Restate the entries word for word, leaving nothing out.
[[ Supplied data, beginning ]]
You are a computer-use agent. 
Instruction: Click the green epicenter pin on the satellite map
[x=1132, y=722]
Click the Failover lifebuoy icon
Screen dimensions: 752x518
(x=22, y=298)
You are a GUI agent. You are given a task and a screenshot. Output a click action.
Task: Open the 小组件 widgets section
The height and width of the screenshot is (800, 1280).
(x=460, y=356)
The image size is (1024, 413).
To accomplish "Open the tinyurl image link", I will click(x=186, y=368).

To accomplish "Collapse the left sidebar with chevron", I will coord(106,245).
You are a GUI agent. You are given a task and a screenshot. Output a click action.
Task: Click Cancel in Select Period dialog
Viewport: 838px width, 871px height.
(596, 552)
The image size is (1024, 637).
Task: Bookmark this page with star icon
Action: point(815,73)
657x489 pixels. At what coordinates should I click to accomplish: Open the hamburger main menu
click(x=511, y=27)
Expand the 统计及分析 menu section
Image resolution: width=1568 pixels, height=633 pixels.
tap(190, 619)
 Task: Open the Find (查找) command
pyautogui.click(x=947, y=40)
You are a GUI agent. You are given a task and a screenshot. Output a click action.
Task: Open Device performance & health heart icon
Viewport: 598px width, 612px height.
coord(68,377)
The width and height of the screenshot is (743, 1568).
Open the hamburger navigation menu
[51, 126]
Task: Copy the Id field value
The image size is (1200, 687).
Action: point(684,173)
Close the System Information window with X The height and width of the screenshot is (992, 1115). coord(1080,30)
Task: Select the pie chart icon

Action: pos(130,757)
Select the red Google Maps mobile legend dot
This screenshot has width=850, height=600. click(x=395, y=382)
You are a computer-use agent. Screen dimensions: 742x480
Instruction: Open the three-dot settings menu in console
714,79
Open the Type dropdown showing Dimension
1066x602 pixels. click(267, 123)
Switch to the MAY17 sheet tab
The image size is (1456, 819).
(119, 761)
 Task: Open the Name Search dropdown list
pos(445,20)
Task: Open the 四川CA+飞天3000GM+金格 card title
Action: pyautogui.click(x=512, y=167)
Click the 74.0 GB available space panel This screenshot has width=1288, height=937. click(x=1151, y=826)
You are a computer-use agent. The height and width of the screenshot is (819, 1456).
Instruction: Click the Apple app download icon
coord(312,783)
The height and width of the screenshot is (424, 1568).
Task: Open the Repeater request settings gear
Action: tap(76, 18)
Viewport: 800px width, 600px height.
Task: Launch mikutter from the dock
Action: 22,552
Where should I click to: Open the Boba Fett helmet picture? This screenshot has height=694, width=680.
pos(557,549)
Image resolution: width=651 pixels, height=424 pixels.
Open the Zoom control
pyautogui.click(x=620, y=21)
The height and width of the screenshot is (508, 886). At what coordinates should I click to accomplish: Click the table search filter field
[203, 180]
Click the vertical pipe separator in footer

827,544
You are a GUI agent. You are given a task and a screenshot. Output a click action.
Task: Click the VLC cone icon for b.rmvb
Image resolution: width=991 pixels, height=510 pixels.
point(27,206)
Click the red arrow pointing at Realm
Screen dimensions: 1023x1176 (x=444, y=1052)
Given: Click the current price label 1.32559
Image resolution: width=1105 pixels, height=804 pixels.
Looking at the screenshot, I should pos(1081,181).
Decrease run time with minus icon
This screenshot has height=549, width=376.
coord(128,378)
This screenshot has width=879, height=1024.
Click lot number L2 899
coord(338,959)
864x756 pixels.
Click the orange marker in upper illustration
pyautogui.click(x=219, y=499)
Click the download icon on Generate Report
[[ Supplied data, end ]]
--- Written answer ---
You are a computer-use agent. 
Instruction: Click the green epicenter pin on the satellite map
[x=1132, y=722]
Click the Failover lifebuoy icon
Screen dimensions: 752x518
(x=22, y=298)
You are a GUI agent. You are given a task and a screenshot. Output a click action.
Task: Open the 小组件 widgets section
The height and width of the screenshot is (800, 1280).
(x=460, y=356)
The image size is (1024, 413).
To accomplish "Open the tinyurl image link", I will click(x=186, y=368).

To accomplish "Collapse the left sidebar with chevron", I will coord(106,245).
You are a GUI agent. You are given a task and a screenshot. Output a click action.
Task: Click Cancel in Select Period dialog
Viewport: 838px width, 871px height.
(596, 552)
The image size is (1024, 637).
Task: Bookmark this page with star icon
Action: point(815,73)
657x489 pixels. At what coordinates should I click to accomplish: Open the hamburger main menu
click(x=511, y=27)
Expand the 统计及分析 menu section
Image resolution: width=1568 pixels, height=633 pixels.
tap(190, 619)
 Task: Open the Find (查找) command
pyautogui.click(x=947, y=40)
You are a GUI agent. You are given a task and a screenshot. Output a click action.
Task: Open Device performance & health heart icon
Viewport: 598px width, 612px height.
coord(68,377)
The width and height of the screenshot is (743, 1568).
Open the hamburger navigation menu
[51, 126]
Task: Copy the Id field value
The image size is (1200, 687).
Action: point(684,173)
Close the System Information window with X The height and width of the screenshot is (992, 1115). coord(1080,30)
Task: Select the pie chart icon

Action: pos(130,757)
Select the red Google Maps mobile legend dot
This screenshot has width=850, height=600. click(x=395, y=382)
You are a computer-use agent. Screen dimensions: 742x480
Instruction: Open the three-dot settings menu in console
714,79
Open the Type dropdown showing Dimension
1066x602 pixels. click(267, 123)
Switch to the MAY17 sheet tab
The image size is (1456, 819).
(119, 761)
 Task: Open the Name Search dropdown list
pos(445,20)
Task: Open the 四川CA+飞天3000GM+金格 card title
Action: pyautogui.click(x=512, y=167)
Click the 74.0 GB available space panel This screenshot has width=1288, height=937. click(x=1151, y=826)
You are a computer-use agent. The height and width of the screenshot is (819, 1456).
Instruction: Click the Apple app download icon
coord(312,783)
The height and width of the screenshot is (424, 1568).
Task: Open the Repeater request settings gear
Action: tap(76, 18)
Viewport: 800px width, 600px height.
Task: Launch mikutter from the dock
Action: 22,552
Where should I click to: Open the Boba Fett helmet picture? This screenshot has height=694, width=680.
pos(557,549)
Image resolution: width=651 pixels, height=424 pixels.
Open the Zoom control
pyautogui.click(x=620, y=21)
The height and width of the screenshot is (508, 886). At what coordinates should I click to accomplish: Click the table search filter field
[203, 180]
Click the vertical pipe separator in footer

827,544
You are a GUI agent. You are given a task and a screenshot. Output a click action.
Task: Click the VLC cone icon for b.rmvb
Image resolution: width=991 pixels, height=510 pixels.
point(27,206)
Click the red arrow pointing at Realm
Screen dimensions: 1023x1176 (x=444, y=1052)
Given: Click the current price label 1.32559
Image resolution: width=1105 pixels, height=804 pixels.
Looking at the screenshot, I should pos(1081,181).
Decrease run time with minus icon
This screenshot has height=549, width=376.
coord(128,378)
This screenshot has width=879, height=1024.
Click lot number L2 899
coord(338,959)
864x756 pixels.
Click the orange marker in upper illustration
pyautogui.click(x=219, y=499)
Click the download icon on Generate Report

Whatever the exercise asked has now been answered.